### WHAT TO WORK ON:
Return every line of the items below that contains the word "will".

### EXERCISE MATERIALS:
┌──

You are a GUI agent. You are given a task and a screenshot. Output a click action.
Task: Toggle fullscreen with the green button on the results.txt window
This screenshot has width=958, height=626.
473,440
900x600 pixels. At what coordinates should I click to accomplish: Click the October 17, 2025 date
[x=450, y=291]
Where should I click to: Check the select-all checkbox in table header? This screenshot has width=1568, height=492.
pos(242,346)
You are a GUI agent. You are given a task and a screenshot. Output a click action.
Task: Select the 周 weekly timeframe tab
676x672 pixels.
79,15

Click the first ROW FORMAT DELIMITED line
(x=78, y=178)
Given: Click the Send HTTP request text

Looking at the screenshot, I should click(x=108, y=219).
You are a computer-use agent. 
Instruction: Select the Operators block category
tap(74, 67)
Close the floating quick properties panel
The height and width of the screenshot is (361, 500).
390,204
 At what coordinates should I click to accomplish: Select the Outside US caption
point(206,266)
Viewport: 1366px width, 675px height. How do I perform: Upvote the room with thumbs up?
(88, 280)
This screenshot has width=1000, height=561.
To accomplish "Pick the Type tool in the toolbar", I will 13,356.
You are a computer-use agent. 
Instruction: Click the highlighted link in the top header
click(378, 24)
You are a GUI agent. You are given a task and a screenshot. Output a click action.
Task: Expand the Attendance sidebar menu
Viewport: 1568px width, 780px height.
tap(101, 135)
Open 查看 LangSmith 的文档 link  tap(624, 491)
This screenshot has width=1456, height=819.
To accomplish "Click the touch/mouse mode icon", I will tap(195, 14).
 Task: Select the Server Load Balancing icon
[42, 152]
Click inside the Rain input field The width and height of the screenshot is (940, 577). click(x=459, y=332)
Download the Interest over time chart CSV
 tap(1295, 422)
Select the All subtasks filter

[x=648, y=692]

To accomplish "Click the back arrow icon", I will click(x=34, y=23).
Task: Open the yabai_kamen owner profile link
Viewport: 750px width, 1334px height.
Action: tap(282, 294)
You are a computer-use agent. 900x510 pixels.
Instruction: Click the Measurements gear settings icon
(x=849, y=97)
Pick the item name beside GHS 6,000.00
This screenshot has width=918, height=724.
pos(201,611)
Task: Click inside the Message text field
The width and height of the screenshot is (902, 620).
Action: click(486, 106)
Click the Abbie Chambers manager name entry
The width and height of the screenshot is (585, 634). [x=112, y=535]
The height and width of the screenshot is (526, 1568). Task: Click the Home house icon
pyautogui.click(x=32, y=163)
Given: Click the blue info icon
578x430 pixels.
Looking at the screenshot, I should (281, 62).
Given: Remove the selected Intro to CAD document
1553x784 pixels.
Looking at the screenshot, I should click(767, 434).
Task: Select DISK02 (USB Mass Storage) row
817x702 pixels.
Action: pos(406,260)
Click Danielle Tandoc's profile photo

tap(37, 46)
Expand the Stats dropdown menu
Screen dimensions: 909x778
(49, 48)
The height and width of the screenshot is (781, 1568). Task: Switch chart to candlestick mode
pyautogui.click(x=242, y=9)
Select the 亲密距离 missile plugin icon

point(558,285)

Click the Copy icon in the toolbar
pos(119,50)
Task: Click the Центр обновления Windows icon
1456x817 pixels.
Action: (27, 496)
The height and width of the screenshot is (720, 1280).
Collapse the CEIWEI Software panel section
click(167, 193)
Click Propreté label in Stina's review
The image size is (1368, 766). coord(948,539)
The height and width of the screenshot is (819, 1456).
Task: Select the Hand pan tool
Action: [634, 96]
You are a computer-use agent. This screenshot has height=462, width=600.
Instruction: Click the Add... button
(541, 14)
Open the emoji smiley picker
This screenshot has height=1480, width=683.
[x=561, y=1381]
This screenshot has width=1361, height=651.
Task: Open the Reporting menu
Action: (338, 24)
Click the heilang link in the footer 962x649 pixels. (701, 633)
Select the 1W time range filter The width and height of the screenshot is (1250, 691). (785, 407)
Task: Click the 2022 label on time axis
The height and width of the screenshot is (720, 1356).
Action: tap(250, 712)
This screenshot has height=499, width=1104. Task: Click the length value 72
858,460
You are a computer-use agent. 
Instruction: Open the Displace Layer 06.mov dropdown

└──

### ANSWER IN FULL:
To accomplish "Pick the Type tool in the toolbar", I will 13,356.
To accomplish "Click the touch/mouse mode icon", I will tap(195, 14).
To accomplish "Click the back arrow icon", I will click(x=34, y=23).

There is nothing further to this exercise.